Harris,
left, with her sister, Maya, and mother, Shyamala, outside their apartment in
Berkeley, California, in 1970. Photograph: Kamala Harris campaign/AP
Magazine
2020
55 Things You Need to Know About Kamala Harris
A trailblazing prosecutor-turned-politician sits on
the cusp of history.
By
CATHERINE KIM and ZACK STANTON
08/11/2020
06:51 PM EDT
Catherine
Kim is an editorial intern at POLITICO.
Zack
Stanton is digital editor of Politico Magazine.
Kamala
Harris has spent the better part of two decades in public life notching up a
long list of things she was the first to achieve: the first Black woman to be
elected district attorney in California history, first woman to be California's
attorney general, first Indian American senator, and now, the first Black woman
and first Asian American to be picked as a vice presidential running mate on a
major-party ticket.
What do
voters need to know about the woman who sits on the cusp of breaking one of the
highest glass ceilings in American life? Here, culled from books, extensive
media coverage and the archives of POLITICO, is a quick primer on the life of
Kamala Devi Harris, the trailblazing prosecutor-turned-senator who in just a
few months' time could be a heartbeat away from the presidency.
1.
Kamala Devi
Harris was born in Oakland, California on October 20, 1964, the eldest of two
children born to Shyamala Gopalan, a cancer researcher from India, and Donald
Harris, an economist from Jamaica.
2.
Her parents
met at UC Berkeley while pursuing graduate degrees, and bonded over a shared
passion for the civil rights movement, which was active on campus. After she
was born, they took young Kamala along to protests in a stroller.
3.
Her mother
chose Kamala’s name as a nod both to her Indian roots — Kamala means “lotus”

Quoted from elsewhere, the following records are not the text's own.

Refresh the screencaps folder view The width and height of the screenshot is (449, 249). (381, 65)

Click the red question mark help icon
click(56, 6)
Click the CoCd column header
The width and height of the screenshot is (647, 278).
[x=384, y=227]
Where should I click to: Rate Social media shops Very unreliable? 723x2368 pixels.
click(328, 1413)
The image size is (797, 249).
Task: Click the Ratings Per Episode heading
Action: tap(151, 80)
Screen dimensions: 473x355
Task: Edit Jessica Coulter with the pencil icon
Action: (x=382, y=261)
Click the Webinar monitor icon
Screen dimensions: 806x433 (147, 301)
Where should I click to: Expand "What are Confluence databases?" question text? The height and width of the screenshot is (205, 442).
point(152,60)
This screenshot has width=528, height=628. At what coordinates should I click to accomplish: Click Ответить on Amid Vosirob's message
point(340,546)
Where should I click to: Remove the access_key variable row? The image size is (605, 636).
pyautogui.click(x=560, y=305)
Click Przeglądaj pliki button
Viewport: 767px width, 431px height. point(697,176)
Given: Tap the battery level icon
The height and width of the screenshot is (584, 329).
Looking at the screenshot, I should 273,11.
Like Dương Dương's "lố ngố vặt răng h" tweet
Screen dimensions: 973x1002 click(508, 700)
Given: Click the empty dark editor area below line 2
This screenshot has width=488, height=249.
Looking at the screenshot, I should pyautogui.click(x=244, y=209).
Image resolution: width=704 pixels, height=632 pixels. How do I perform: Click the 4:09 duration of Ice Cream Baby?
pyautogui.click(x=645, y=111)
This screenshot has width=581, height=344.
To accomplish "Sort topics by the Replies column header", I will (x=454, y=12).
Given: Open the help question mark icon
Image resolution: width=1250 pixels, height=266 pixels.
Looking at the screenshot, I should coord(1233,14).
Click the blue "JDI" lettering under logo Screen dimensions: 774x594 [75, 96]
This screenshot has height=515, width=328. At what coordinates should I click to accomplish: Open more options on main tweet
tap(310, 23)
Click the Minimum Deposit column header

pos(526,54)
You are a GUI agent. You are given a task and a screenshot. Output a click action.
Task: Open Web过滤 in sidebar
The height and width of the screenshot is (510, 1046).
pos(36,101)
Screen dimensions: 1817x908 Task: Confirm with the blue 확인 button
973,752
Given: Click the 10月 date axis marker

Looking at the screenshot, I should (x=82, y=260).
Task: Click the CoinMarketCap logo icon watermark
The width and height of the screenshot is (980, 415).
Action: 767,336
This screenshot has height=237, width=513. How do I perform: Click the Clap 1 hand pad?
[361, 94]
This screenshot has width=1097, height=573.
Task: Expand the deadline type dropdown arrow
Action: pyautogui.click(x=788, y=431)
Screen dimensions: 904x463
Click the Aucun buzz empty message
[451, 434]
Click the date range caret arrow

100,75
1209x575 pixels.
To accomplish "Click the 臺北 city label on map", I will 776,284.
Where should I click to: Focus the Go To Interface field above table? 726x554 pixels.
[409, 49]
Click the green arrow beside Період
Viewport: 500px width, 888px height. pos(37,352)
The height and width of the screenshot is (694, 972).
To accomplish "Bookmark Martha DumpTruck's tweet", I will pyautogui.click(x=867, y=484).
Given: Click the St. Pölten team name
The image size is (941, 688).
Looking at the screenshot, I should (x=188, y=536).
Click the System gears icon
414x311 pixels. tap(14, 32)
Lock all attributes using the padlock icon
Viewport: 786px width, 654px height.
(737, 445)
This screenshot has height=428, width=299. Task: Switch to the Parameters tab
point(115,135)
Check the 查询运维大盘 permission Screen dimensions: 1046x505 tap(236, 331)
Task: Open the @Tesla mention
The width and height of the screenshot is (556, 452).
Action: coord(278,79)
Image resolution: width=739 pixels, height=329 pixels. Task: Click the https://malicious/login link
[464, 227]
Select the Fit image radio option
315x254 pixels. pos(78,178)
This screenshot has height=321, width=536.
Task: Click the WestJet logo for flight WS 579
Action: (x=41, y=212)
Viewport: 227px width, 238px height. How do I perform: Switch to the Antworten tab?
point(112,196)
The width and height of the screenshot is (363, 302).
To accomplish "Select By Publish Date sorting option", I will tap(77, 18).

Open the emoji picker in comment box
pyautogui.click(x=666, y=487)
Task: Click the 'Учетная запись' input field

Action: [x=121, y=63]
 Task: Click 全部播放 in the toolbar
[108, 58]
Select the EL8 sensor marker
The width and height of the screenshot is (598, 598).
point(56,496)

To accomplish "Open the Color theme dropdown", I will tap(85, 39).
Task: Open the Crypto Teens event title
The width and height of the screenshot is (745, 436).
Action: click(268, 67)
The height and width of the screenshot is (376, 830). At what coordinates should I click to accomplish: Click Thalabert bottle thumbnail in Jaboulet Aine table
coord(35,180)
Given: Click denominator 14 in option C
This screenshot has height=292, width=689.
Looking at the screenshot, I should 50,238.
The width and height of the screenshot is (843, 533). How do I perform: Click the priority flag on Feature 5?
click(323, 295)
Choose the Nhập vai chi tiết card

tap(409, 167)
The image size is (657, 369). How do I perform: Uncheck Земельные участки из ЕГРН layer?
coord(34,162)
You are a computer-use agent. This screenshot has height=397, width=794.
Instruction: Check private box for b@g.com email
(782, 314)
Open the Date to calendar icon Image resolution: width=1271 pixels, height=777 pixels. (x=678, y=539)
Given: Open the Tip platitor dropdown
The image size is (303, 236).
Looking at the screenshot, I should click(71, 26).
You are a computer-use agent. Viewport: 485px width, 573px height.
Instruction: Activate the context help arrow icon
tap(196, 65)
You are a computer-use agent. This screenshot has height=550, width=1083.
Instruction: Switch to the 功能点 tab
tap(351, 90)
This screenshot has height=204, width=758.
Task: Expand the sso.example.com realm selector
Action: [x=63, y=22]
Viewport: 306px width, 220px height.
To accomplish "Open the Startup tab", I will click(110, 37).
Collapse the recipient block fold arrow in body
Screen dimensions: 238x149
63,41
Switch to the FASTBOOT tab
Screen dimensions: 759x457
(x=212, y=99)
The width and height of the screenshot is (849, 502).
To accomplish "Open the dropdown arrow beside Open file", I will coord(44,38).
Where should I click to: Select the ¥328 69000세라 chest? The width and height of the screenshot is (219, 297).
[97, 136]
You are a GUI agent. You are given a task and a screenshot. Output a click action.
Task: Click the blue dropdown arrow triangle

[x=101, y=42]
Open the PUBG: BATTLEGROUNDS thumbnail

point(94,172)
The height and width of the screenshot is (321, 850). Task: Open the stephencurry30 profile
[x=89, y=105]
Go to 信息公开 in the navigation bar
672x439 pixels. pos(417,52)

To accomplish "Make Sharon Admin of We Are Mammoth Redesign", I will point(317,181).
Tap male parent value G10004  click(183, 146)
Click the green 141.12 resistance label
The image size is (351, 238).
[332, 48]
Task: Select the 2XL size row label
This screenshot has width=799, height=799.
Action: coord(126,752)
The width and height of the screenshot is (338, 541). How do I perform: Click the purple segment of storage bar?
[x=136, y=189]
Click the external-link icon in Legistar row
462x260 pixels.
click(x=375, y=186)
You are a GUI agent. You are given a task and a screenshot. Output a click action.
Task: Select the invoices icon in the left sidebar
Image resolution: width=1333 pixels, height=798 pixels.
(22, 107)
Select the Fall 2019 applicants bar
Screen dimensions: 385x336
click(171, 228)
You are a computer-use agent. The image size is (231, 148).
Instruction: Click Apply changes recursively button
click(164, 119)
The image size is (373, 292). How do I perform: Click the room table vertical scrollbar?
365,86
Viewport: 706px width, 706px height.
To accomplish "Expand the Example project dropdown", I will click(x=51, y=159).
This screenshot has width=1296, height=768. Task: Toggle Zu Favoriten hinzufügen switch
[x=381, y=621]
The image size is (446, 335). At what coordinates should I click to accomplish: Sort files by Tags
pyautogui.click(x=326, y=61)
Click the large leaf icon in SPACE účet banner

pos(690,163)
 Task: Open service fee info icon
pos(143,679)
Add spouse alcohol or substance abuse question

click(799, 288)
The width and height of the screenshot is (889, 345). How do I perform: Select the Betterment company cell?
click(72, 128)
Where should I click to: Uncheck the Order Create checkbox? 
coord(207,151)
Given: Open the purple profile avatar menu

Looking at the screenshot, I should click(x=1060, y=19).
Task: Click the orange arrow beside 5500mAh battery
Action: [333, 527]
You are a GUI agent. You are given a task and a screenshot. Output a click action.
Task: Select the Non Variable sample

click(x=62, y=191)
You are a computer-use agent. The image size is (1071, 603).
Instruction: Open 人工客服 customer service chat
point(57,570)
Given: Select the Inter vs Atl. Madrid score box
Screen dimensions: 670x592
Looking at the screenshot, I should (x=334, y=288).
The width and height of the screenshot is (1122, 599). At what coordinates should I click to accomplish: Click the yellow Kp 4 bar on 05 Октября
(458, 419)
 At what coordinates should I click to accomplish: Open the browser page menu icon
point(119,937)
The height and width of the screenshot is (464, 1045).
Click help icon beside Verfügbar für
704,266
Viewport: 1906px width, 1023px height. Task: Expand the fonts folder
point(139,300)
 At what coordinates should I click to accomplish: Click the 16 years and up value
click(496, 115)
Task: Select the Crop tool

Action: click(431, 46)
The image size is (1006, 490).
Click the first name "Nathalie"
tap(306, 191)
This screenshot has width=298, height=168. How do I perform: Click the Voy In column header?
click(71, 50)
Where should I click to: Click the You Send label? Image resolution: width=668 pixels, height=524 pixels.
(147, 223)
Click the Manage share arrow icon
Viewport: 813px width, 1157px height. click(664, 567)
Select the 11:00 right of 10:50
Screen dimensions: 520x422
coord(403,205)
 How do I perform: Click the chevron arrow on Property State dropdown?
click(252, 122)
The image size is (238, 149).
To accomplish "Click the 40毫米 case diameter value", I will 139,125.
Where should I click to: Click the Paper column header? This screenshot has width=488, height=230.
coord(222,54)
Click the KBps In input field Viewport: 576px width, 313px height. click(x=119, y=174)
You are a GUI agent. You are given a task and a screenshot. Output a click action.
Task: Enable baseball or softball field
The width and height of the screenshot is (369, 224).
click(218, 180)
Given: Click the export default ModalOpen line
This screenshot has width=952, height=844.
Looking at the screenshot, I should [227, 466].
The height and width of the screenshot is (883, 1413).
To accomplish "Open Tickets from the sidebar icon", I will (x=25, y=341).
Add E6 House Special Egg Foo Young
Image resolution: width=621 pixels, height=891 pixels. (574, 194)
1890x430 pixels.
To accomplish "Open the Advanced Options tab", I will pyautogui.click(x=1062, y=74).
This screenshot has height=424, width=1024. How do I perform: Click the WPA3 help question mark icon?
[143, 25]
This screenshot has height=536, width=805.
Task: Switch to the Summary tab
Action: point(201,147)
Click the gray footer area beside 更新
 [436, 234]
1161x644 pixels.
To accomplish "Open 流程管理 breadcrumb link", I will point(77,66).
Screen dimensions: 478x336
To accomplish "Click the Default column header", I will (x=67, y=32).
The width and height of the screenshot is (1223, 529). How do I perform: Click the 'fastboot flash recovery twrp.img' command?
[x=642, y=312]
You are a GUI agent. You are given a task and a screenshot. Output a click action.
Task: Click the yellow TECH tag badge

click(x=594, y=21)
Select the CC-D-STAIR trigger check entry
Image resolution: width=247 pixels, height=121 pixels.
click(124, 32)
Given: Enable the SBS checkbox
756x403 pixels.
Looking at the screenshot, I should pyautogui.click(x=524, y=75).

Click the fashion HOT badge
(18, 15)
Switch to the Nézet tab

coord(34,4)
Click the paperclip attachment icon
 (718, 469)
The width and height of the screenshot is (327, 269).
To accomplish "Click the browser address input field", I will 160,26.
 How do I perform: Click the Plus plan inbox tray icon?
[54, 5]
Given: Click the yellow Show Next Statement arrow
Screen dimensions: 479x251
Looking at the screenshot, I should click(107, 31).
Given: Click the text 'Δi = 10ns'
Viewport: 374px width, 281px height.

and is another name for the Hindu goddess Lakshmi — and the empowerment of
women.
“A culture
that worships goddesses produces strong women,” Gopalan told the Los Angeles
Times in 2004.
4.
Harris’
parents divorced when she was 7, and her mother raised her and her sister,
Maya, on the top floor of a yellow duplex in Berkeley.
5.
In first
grade, Harris was bused to Thousand Oaks Elementary School, which was in its
second year of integration. For the next three years, she’d play “Miss Mary
Mack” and cat’s cradle with her friends on the bus that traveled from her
predominantly black, lower-middle-class neighborhood to her school located in a
prosperous white district.
6.
As a child,
Harris went to both a Black Baptist church and a Hindu temple — embracing both
her South Asian and Black identities. “My mother understood very well that she
was raising two black daughters,” Harris later wrote in her autobiography, “and
she was determined to make sure we would grow into confident, proud black
women.”
7.
She visited
India as a child and was heavily influenced by her grandfather, a high-ranking
government official who fought for Indian independence, and grandmother, an
activist who traveled the countryside teaching impoverished women about birth
control.
8.
Harris
attended middle school and high school in Montreal after her mom got a teaching
job at McGill University and a position as a cancer researcher at Jewish
General Hospital.
9.
In
Montreal, a 13-year-old Harris and her younger sister, Maya, led a successful
demonstration in front of their apartment building in protest of a policy that
banned children from playing on the lawn.
10.
After high
school, Harris attended Howard University, the prestigious historically Black
college in Washington, D.C. She majored in political science and economics, and
joined the Alpha Kappa Alpha sorority.
11.
While
attending law school in San Francisco, Harris lived with her sister, Maya, and
helped potty-train Maya’s daughter.
“I’m
dealing with this brutal stuff, dog-eat-dog in school, and then I would come
home and we would all stand by the toilet and wave bye to a piece of shit,”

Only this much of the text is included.